**About this task:** Among the entries below, find all lines that include "green" and copy them.

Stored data
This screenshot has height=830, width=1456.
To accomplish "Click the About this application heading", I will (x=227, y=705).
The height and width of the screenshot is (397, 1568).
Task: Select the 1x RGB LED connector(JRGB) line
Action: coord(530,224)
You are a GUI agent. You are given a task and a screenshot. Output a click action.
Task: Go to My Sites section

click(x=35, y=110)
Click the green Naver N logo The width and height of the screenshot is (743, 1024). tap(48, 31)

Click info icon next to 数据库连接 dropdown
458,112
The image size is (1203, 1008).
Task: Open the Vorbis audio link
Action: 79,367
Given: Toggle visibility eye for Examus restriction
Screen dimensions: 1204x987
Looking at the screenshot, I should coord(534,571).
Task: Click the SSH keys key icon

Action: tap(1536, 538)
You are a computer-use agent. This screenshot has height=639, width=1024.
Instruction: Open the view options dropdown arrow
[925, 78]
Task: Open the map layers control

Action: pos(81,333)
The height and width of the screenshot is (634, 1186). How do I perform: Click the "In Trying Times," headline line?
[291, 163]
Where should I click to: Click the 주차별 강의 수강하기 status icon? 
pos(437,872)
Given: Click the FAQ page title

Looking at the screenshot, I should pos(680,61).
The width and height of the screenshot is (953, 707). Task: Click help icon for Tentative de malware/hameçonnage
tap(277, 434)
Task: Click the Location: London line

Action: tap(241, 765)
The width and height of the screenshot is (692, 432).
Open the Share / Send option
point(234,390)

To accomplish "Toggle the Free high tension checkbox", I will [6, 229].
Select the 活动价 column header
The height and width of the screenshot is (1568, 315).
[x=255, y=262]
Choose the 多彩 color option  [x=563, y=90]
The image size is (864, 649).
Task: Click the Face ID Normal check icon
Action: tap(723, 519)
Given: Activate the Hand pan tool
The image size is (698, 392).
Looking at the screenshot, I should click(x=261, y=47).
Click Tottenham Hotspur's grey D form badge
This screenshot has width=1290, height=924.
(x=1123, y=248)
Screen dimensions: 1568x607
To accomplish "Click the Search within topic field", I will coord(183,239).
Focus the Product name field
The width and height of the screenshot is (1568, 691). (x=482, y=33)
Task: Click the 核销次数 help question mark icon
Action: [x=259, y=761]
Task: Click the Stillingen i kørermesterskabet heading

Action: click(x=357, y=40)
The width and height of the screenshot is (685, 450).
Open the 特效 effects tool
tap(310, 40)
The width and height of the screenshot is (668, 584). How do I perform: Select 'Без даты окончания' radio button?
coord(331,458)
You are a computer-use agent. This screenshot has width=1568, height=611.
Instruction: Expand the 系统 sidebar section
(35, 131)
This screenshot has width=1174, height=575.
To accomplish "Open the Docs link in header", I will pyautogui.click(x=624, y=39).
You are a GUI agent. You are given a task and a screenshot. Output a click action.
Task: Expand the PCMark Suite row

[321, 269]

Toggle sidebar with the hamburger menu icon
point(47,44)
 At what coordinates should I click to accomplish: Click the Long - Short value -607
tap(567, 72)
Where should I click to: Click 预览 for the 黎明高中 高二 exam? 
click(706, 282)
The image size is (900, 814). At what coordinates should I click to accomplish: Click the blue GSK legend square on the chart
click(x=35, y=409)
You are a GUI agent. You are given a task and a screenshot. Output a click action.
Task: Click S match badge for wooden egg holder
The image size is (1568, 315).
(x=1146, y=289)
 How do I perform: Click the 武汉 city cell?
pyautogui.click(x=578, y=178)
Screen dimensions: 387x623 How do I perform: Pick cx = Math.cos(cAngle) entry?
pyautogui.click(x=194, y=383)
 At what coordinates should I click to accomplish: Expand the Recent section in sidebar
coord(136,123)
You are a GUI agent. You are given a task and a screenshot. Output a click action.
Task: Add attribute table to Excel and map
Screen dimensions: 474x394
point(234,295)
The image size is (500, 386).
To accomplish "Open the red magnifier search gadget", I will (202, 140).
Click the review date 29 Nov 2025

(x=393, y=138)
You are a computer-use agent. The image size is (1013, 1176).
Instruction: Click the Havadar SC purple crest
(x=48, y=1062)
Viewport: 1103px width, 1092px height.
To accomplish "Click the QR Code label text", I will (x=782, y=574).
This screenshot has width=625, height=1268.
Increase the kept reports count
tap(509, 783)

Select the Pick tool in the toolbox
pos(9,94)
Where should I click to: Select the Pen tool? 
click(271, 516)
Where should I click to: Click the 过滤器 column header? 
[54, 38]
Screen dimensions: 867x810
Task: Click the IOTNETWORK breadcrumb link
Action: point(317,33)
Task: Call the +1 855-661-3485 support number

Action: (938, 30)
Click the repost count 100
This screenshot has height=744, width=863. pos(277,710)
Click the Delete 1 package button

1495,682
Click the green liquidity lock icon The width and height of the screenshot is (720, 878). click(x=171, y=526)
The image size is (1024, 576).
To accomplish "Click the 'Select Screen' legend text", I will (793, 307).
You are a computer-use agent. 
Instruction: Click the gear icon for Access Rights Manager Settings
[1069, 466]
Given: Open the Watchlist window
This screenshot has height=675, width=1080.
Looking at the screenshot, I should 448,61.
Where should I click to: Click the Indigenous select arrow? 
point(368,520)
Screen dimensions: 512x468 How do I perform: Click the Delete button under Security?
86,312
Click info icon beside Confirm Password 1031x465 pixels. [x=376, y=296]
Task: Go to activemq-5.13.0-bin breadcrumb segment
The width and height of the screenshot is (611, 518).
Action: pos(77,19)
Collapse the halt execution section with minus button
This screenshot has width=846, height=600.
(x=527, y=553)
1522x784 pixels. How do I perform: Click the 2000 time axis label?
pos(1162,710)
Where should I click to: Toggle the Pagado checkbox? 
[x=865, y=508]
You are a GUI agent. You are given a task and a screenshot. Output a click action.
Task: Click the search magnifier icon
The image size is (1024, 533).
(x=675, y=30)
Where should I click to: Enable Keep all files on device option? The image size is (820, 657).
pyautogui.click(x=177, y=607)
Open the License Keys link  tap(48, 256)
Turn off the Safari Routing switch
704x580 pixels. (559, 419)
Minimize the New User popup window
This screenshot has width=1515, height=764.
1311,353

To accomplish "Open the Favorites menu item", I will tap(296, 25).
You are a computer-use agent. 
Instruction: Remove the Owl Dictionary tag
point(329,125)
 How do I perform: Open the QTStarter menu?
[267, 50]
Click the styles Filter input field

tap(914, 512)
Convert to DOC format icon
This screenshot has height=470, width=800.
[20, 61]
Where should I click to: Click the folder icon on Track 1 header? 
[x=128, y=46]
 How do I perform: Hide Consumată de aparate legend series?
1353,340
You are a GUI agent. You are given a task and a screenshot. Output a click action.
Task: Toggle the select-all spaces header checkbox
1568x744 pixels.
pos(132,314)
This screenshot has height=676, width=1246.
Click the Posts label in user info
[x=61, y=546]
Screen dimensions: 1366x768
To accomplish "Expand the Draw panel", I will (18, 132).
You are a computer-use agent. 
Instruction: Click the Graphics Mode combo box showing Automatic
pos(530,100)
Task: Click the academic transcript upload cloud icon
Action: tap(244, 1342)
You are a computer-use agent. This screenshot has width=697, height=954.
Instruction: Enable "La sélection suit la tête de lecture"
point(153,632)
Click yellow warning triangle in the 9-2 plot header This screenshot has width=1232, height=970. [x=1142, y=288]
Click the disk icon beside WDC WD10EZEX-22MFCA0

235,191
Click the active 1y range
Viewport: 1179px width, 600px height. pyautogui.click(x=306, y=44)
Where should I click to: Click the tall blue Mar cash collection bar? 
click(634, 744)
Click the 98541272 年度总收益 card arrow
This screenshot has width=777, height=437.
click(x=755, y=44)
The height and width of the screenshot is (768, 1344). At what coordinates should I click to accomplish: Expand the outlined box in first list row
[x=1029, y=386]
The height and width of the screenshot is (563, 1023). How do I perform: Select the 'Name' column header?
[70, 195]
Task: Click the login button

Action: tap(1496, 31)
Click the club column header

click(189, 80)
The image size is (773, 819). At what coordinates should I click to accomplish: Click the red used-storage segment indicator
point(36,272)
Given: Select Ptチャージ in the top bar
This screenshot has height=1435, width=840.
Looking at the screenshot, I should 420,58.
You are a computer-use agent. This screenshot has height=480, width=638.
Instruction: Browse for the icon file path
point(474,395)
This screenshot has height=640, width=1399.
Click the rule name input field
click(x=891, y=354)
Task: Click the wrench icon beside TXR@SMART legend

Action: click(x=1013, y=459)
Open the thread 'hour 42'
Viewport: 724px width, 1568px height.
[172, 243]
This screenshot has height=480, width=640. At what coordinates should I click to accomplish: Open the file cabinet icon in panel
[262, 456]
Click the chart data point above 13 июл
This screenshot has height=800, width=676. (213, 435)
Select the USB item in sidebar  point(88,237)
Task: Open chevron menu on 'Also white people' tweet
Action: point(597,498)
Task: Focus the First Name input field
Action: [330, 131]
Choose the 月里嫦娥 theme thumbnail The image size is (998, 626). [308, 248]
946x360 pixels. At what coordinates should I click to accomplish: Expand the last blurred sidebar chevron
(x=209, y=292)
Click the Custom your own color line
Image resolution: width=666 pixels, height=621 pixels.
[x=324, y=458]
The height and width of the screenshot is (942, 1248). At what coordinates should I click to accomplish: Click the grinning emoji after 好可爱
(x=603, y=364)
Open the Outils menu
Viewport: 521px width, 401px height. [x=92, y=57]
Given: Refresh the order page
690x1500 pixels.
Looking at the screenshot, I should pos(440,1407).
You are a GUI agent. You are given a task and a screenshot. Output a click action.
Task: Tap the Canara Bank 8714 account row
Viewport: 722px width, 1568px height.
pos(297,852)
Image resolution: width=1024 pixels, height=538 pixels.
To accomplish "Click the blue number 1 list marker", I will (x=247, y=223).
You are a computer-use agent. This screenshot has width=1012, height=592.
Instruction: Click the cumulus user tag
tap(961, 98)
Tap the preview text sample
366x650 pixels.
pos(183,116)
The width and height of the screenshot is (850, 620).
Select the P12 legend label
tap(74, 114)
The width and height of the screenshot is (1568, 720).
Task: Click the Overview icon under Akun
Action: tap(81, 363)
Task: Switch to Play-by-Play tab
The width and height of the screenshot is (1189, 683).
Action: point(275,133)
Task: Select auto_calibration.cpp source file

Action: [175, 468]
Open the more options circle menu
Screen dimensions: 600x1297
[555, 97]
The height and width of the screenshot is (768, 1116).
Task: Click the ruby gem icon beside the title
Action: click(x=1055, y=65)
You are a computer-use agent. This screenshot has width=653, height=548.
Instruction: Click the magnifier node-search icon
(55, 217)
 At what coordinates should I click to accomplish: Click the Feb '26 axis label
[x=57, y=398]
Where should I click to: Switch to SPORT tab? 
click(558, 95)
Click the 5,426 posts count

**Response box:**
Click the green Naver N logo The width and height of the screenshot is (743, 1024). tap(48, 31)
Click the green liquidity lock icon The width and height of the screenshot is (720, 878). click(x=171, y=526)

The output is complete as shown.